Start of DATASET ENTRIES

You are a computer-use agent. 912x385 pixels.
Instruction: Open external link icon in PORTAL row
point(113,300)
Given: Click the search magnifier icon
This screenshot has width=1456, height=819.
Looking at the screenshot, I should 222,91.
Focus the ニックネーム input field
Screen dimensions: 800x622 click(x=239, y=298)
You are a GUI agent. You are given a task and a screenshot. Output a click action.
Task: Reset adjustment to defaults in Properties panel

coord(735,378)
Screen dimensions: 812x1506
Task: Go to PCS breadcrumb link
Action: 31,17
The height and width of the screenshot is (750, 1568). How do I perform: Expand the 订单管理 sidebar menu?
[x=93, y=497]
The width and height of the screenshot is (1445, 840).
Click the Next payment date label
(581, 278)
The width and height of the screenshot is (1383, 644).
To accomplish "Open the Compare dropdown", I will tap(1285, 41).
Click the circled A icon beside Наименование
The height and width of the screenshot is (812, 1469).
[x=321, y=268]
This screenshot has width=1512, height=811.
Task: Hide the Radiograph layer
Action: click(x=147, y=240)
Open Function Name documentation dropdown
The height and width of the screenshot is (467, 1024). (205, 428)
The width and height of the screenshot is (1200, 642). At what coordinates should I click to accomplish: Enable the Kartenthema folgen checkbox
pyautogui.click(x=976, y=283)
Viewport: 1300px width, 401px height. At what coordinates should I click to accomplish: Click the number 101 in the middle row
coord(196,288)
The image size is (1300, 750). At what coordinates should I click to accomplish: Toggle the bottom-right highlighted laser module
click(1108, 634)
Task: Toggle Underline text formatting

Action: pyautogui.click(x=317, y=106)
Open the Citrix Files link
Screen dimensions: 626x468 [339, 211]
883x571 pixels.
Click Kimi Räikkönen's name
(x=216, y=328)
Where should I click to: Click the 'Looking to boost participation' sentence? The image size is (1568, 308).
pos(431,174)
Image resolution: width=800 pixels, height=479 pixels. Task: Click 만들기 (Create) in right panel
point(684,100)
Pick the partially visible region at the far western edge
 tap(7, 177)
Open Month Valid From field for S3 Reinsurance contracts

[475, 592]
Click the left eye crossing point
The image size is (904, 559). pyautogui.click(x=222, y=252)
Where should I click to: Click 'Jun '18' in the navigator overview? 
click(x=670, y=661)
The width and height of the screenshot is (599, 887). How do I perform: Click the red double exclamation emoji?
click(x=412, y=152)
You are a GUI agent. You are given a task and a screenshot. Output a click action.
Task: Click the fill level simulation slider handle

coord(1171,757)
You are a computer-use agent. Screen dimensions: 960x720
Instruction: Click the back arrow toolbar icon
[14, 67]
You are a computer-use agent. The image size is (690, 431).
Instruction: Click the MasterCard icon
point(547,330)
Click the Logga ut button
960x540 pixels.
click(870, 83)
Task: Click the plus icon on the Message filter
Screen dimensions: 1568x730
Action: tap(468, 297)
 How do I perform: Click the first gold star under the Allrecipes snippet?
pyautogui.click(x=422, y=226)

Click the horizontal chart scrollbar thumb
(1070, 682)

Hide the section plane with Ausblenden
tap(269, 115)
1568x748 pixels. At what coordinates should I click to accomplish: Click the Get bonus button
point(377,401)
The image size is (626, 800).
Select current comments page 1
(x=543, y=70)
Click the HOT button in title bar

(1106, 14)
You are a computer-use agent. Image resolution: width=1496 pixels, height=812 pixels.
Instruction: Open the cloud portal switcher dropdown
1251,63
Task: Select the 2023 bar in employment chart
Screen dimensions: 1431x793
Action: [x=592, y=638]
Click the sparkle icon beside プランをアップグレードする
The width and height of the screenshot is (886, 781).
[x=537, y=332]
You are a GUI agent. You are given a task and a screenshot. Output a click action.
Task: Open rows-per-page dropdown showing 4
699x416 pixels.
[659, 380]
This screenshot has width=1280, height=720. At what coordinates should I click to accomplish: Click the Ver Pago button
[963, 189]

End of DATASET ENTRIES

**ABOUT THIS TASK**
Please go through the entries and show every line with the word "computer".

**EXERCISE RESPONSE**
You are a computer-use agent. 912x385 pixels.
You are a computer-use agent. Screen dimensions: 960x720
You are a computer-use agent. The image size is (690, 431).
You are a computer-use agent. Image resolution: width=1496 pixels, height=812 pixels.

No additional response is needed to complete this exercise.